Definitions: (From Categories for Types by Roy L. Crole.)
A preorder on a set $X$ is a binary relation $\leq$ on $X$ which is reflexive and transitive.
A preordered set $(X, \leq)$ is a set equipped with a preorder.... Where confusion cannot result, we refer to the preordered set $X$ or sometimes just the preorder $X$.
If $x \leq y$ and $y \leq x$ then we shall write $x \cong y$ and say that $x$ and $y$ are isomorphic elements.
Given two preordered sets $A$ and $B$, the point-wise order on the Cartesian product $A \times B$ is defined as $(a,b) \le (a',b')$ if and only if $a \le a'$ and $b \le b'$). The result is a preorder.

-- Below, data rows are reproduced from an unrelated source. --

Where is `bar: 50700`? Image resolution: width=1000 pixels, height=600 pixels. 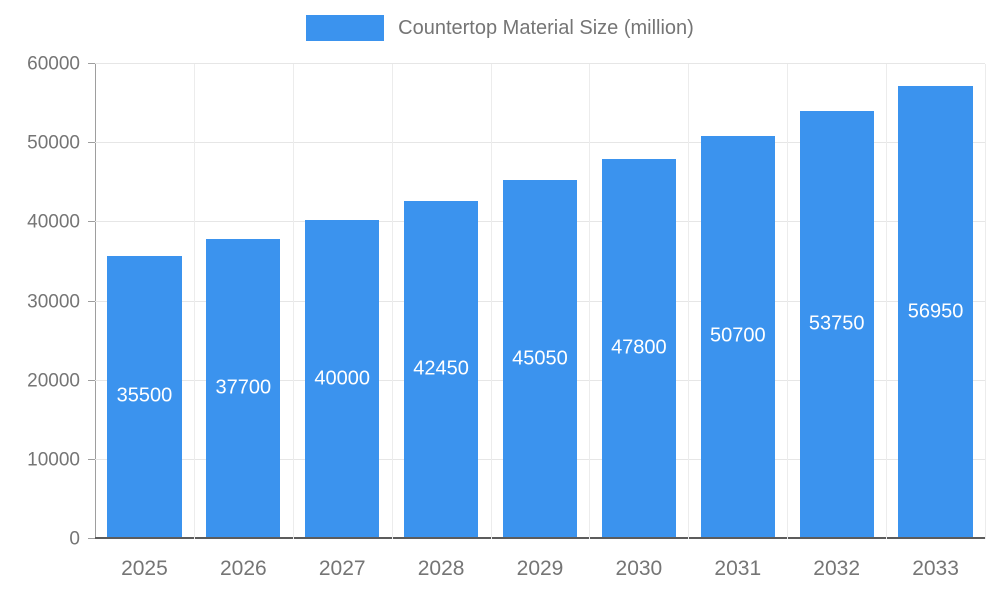
bar: 50700 is located at coordinates (738, 336).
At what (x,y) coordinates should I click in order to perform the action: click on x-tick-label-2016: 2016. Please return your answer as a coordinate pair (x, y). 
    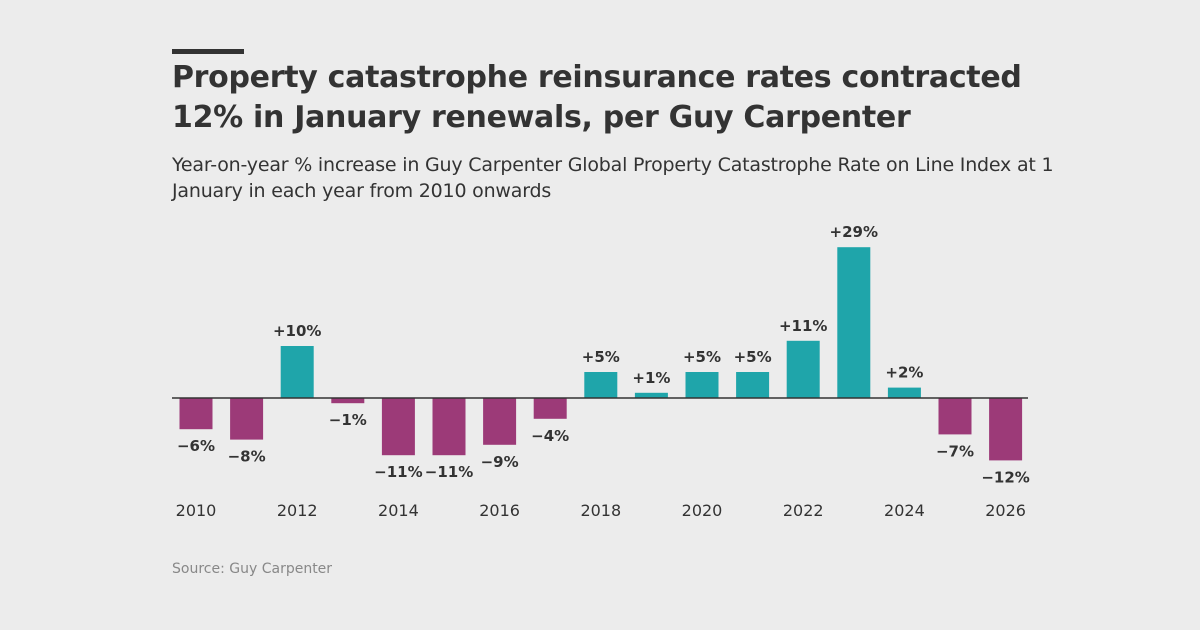
    Looking at the image, I should click on (500, 510).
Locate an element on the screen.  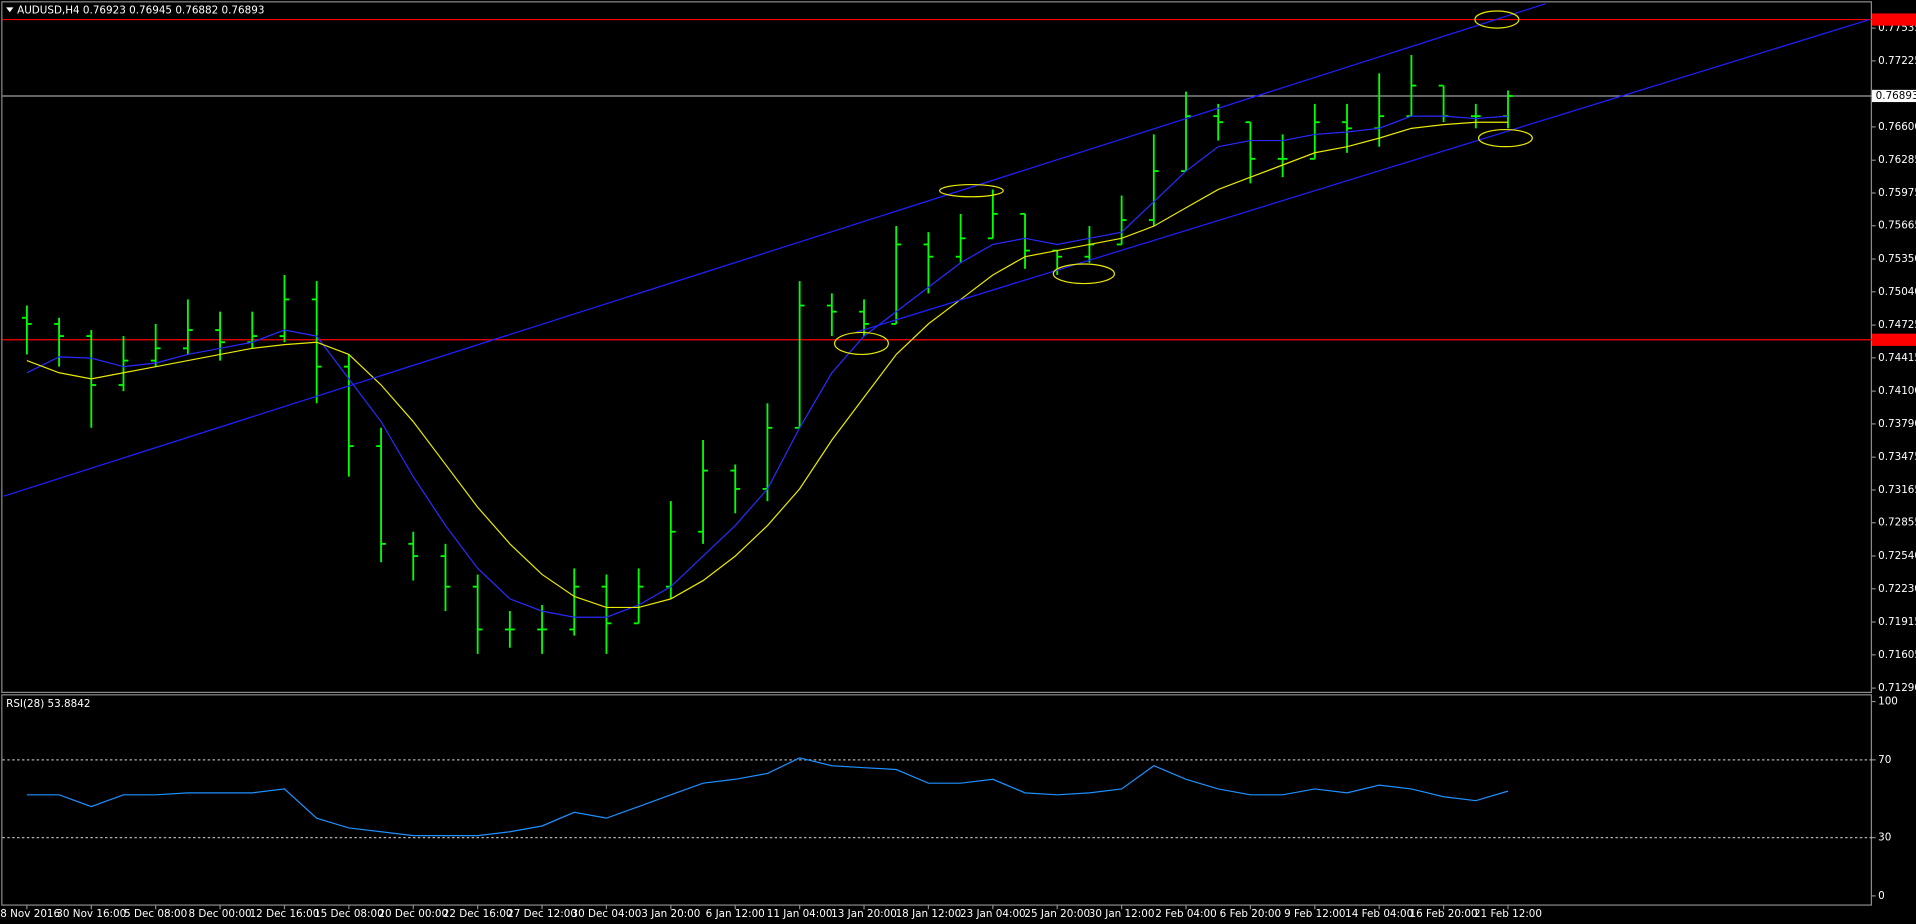
x-tick-label: 22 Dec 16:00 is located at coordinates (478, 914).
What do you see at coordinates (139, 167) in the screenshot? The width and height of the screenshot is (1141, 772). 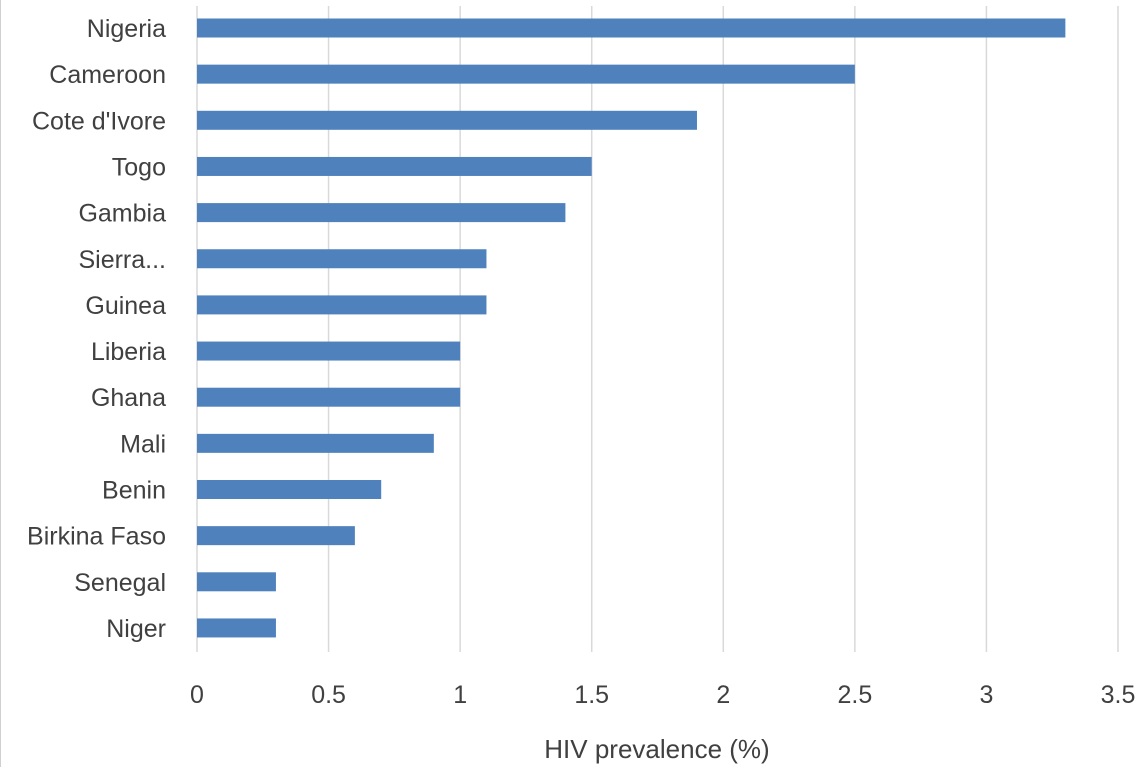 I see `category-label: Togo` at bounding box center [139, 167].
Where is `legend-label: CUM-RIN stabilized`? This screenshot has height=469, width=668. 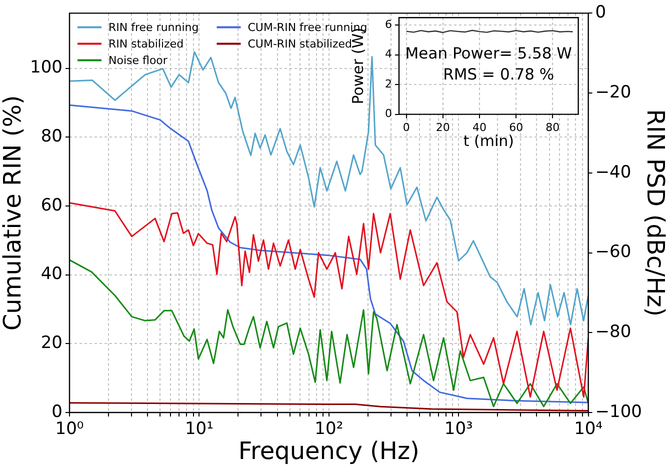
legend-label: CUM-RIN stabilized is located at coordinates (300, 44).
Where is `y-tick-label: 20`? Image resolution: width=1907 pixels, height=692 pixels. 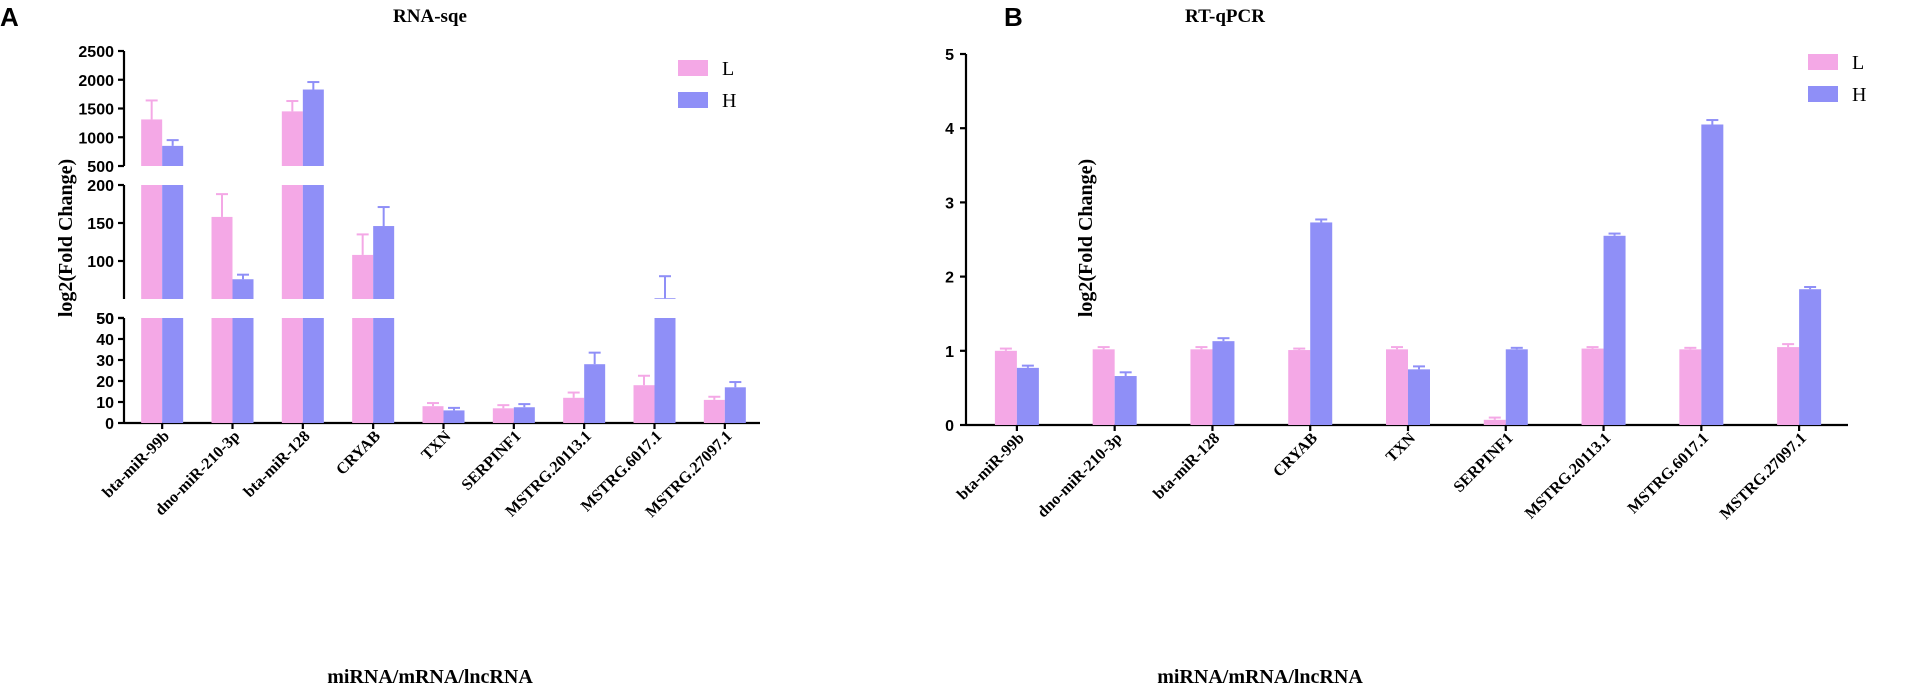
y-tick-label: 20 is located at coordinates (105, 382).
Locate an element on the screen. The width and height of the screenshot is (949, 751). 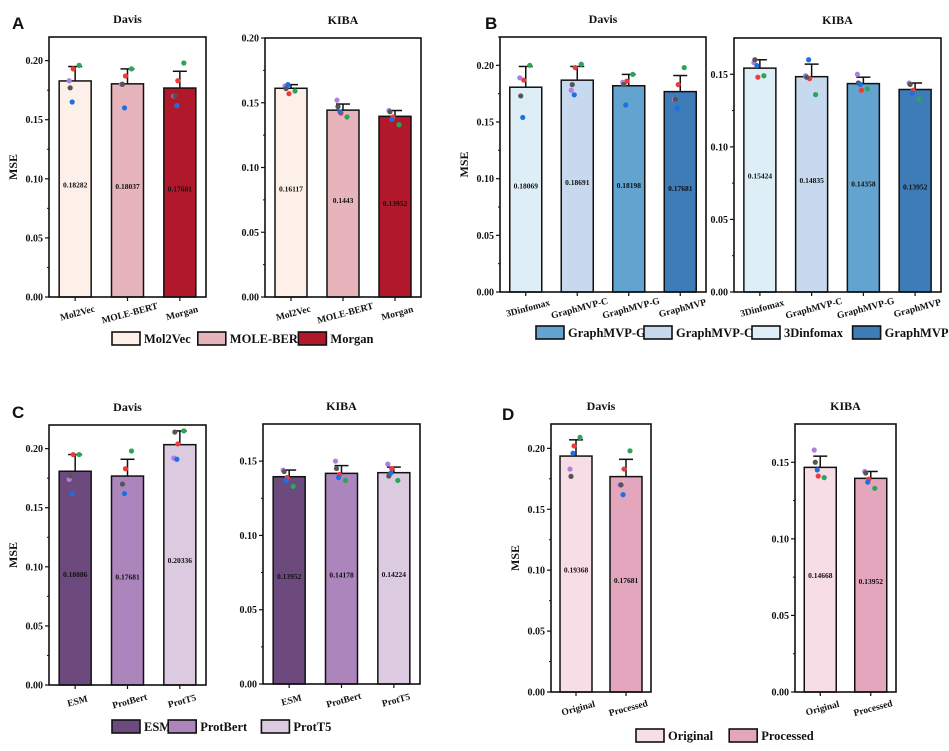
bar-prott5 is located at coordinates (394, 578).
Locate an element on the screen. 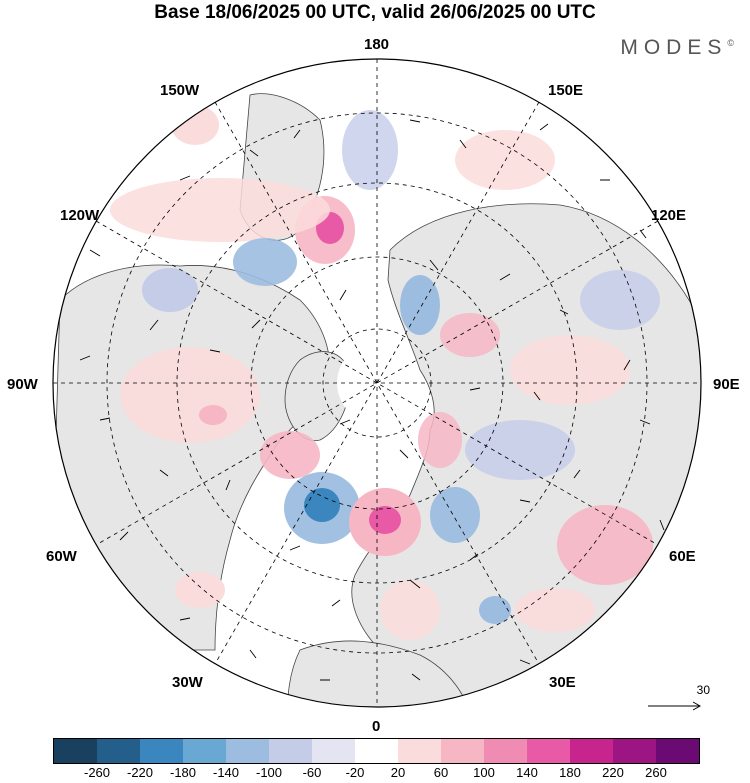  lon-label-60w: 60W is located at coordinates (62, 556).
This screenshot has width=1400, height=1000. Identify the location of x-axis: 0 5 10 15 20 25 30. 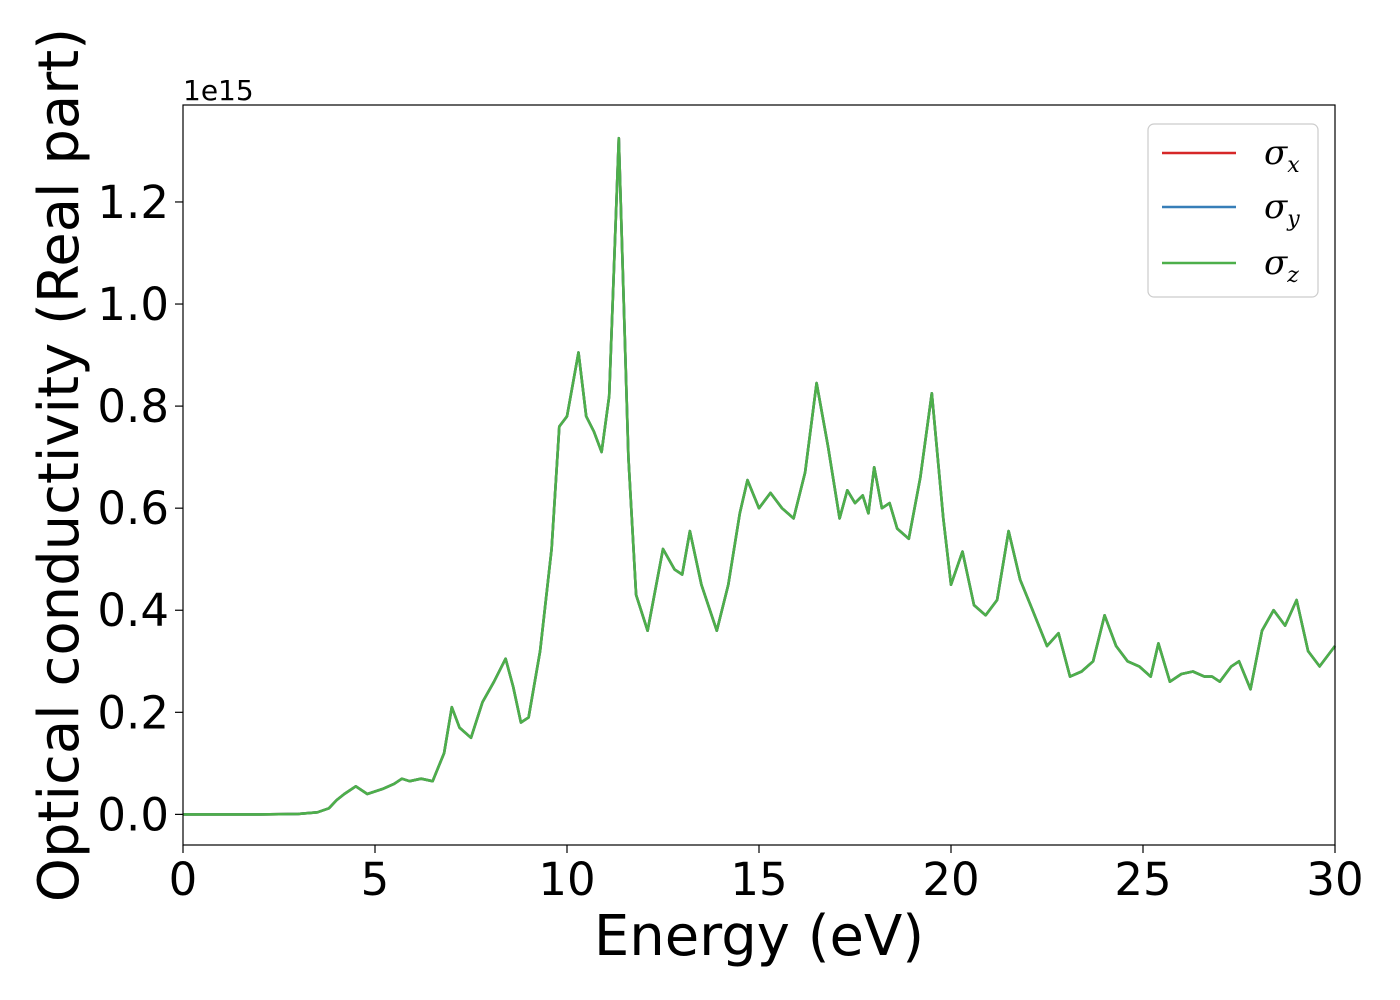
(766, 876).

A subset $C$ of a preorder $X$ is called a chain if for every $x,y \in C$ we have $x \leq y$ or $y \leq x$.... We shall say that a preorder $X$ is a chain ... if the underlying set $X$ is such. (p.8)
Let $C$ and $C'$ be chains. Show that the set of pairs $(c, c')$, where $c \in C$ and $c' \in C'$, with the pointwise order is also a chain just in case at most one of $C$ or $C'$ has more than one element. (p.9)
Suppose $C$ is a preorder with more than one element such that for every $a, b \in C, a \cong b$. Then by the definition given above, $C$ is a chain. Now suppose that $C'$ is a chain (without any additional properties). I claim that $C \times C'$ is a chain.
Let $(c_1, c'_1), (c_2, c'_2) \in C \times C'$. Then $c_1 \cong c_2$ and ($c'_1 \le c'_2$ or $c'_2 \le c'_1$). So $c_1 \le c_2$ and $c_2 \le c_1$. If $c'_1 \le c'_2$, then $(c_1, c'_1) \le (c_2, c'_2)$. If $c'_2 \le c'_1$, then $(c_2, c'_2) \le (c_1, c'_1)$.
Question: This seems to be a counterexample to the statement I am asked to prove. Is the question in error or am I missing something here?